You need to map your localhost (127.0.0.1) to XXXXXXXX. Some instructions can be found here on stackoverflow and crunchify.

Sneak peek Schema Registry

Back to Lenses - http://127.0.0.1:3030/data - let’s make sure we have successfully registered our schema to the schema registry by taking a look. From the left menu bar select Schema Registry:

Schema Registry


Our proto_topic_cards-value schema is there! Clicking on it to get its details we see that it’s almost identical to our initial schema:

Screenshot 2022-02-15 at 12.54.18 PM


Notice that the schema we initially seeded is a slightly different version that gets overridden by the Protobuf Kafka serializer with a semantically- equivalent.

The Protobuf Kafka Serializer is still validating the record we publish against the existing schema (if one exists). It just automatically overrides it.

Preview Data

Next, time to return to Lenses and have a look at the data itself.

Let's navigate back to http://127.0.0.1:3030/data and from the top left menu select the explore option.

Landing on the explore screen we can see on our topics list that our protos_topic_cards topic is there, and Lenses has already picked up that its value type is Protobuf.

::::

-- Given exercise --
Using the Lenses passage, answer each question briefly.
(a) Which item on the left menu bar is selected to check that the schema was registered?
(b) Which option is chosen from the top left menu to see the data?
(c) What value type has Lenses picked up for the protos_topic_cards topic?

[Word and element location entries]
::::

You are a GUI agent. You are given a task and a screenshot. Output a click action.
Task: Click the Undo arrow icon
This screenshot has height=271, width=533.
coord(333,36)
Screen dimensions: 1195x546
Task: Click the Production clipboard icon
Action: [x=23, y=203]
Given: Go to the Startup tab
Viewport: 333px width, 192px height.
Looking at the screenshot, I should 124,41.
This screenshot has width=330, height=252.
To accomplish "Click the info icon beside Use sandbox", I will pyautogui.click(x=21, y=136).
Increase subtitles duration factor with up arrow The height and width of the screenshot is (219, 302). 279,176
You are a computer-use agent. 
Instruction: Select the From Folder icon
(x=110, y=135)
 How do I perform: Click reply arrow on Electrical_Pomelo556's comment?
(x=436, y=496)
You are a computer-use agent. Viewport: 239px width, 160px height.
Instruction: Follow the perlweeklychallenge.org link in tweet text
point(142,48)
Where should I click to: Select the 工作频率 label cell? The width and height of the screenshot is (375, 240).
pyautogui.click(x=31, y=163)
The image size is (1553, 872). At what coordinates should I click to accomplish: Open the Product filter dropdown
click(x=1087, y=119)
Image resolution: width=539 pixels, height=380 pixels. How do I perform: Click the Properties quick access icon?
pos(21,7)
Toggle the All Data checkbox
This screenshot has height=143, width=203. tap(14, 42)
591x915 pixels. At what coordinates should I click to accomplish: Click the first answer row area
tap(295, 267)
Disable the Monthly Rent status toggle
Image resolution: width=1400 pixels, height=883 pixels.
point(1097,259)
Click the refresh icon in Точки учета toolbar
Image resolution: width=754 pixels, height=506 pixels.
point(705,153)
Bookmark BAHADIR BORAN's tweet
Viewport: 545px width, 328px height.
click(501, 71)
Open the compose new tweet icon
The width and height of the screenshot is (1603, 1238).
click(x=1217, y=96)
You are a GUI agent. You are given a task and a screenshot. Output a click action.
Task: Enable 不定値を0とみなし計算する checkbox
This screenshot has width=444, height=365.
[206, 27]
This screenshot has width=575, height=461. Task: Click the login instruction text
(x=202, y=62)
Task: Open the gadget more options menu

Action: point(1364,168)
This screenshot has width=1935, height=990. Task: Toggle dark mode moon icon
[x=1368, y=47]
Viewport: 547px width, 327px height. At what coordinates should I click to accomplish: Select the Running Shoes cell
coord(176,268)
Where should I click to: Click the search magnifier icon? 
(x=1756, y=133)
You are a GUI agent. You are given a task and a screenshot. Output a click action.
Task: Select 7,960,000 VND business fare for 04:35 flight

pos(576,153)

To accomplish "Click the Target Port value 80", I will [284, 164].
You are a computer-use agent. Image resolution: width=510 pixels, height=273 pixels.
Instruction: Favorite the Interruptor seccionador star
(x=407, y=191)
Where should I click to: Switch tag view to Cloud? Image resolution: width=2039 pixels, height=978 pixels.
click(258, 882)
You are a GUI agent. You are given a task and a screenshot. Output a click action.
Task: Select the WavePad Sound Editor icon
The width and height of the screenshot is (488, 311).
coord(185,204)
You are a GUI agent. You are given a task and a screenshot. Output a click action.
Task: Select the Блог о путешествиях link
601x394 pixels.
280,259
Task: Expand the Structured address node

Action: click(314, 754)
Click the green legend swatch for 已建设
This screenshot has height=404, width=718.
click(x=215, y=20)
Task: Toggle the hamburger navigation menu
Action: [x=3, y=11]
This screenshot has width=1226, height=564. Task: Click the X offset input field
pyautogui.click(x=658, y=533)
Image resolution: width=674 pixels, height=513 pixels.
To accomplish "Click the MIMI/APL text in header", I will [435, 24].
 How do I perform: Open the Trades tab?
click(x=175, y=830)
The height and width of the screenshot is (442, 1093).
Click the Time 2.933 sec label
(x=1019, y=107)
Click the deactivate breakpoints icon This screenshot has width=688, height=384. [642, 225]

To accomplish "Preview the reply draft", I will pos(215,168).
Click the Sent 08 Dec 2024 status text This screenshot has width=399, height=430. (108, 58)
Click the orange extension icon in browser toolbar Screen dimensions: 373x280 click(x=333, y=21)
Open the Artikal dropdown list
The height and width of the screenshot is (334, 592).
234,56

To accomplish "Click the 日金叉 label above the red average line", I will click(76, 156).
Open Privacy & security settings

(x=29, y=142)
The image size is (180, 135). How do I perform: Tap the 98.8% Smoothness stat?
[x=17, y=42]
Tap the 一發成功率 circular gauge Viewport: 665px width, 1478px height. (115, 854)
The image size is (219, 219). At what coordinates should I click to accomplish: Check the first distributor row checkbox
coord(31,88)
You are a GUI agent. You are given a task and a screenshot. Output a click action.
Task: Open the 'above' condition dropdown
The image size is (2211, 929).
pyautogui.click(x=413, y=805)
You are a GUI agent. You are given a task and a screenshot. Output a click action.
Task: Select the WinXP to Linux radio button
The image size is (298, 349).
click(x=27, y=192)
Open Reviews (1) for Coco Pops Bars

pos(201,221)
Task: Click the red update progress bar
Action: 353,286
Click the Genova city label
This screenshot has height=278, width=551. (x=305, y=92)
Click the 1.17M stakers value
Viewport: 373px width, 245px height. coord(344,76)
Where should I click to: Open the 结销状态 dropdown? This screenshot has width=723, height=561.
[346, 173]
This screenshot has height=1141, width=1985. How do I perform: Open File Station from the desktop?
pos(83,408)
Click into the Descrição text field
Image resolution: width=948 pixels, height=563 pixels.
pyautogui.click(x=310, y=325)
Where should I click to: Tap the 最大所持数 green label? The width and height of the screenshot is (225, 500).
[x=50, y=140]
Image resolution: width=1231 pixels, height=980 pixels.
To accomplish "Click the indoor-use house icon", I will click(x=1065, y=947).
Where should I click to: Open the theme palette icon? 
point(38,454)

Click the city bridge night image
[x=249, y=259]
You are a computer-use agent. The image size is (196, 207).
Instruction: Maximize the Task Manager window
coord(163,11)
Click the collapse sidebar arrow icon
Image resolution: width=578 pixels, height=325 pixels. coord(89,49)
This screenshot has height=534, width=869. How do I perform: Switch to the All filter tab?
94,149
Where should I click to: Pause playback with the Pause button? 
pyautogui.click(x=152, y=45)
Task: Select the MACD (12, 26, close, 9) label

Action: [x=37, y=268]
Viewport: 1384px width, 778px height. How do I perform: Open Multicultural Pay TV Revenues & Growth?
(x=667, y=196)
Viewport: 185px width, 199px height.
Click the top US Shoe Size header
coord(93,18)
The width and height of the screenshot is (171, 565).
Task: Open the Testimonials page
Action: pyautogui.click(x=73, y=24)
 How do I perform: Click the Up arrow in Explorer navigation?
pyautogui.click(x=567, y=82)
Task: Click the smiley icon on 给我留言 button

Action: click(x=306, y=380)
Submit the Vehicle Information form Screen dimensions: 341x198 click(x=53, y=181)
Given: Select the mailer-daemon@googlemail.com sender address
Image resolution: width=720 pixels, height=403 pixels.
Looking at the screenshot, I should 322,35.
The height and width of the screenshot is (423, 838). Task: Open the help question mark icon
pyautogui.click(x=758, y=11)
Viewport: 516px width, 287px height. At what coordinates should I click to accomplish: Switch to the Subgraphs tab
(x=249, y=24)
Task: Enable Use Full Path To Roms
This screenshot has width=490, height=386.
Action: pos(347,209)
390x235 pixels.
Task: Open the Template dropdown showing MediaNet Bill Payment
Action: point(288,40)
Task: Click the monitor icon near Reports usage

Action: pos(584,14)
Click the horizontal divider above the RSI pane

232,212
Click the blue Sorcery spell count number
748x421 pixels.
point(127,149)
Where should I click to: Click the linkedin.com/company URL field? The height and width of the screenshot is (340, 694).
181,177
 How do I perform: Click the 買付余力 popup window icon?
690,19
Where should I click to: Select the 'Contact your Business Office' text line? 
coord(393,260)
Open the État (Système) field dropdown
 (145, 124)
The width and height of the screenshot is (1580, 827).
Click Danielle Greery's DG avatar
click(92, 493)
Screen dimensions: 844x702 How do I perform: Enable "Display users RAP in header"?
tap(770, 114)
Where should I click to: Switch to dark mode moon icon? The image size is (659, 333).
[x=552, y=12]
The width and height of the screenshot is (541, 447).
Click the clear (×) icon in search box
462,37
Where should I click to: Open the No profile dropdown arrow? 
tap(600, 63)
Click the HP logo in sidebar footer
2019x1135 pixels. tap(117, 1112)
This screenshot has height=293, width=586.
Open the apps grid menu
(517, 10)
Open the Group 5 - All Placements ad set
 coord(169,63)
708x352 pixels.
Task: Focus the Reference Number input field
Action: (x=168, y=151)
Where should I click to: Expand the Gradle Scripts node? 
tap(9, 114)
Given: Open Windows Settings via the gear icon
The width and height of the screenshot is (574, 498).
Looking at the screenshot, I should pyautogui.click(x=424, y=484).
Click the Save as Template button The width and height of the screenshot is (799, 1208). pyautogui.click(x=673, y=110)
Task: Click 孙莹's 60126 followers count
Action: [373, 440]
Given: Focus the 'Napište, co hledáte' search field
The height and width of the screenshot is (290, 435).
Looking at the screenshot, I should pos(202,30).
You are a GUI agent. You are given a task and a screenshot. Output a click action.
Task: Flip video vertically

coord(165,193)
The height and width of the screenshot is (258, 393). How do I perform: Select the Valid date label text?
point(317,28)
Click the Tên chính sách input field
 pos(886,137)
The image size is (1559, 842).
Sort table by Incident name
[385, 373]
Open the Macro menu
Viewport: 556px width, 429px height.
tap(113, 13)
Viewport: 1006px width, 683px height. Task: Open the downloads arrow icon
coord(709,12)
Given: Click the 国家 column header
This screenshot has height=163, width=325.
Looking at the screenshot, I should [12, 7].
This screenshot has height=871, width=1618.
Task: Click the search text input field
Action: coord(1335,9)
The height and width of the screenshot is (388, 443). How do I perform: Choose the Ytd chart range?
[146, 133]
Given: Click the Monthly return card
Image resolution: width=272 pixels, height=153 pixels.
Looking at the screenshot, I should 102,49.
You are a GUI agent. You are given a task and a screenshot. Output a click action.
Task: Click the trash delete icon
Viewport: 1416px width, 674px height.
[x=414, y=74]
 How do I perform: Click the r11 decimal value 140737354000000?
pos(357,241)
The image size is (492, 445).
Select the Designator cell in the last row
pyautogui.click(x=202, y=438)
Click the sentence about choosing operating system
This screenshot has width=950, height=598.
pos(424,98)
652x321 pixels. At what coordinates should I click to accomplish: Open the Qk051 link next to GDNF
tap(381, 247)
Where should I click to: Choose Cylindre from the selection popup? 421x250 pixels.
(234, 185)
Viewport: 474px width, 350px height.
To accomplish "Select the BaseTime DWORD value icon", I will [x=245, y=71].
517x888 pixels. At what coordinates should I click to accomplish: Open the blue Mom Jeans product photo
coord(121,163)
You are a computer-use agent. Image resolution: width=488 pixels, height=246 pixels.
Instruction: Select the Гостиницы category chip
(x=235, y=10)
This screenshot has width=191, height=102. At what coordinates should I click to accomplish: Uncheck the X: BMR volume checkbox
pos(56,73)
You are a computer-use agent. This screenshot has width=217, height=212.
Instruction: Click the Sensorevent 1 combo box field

::::

-- Expected output --
(a) Schema Registry
(b) The explore option
(c) Protobuf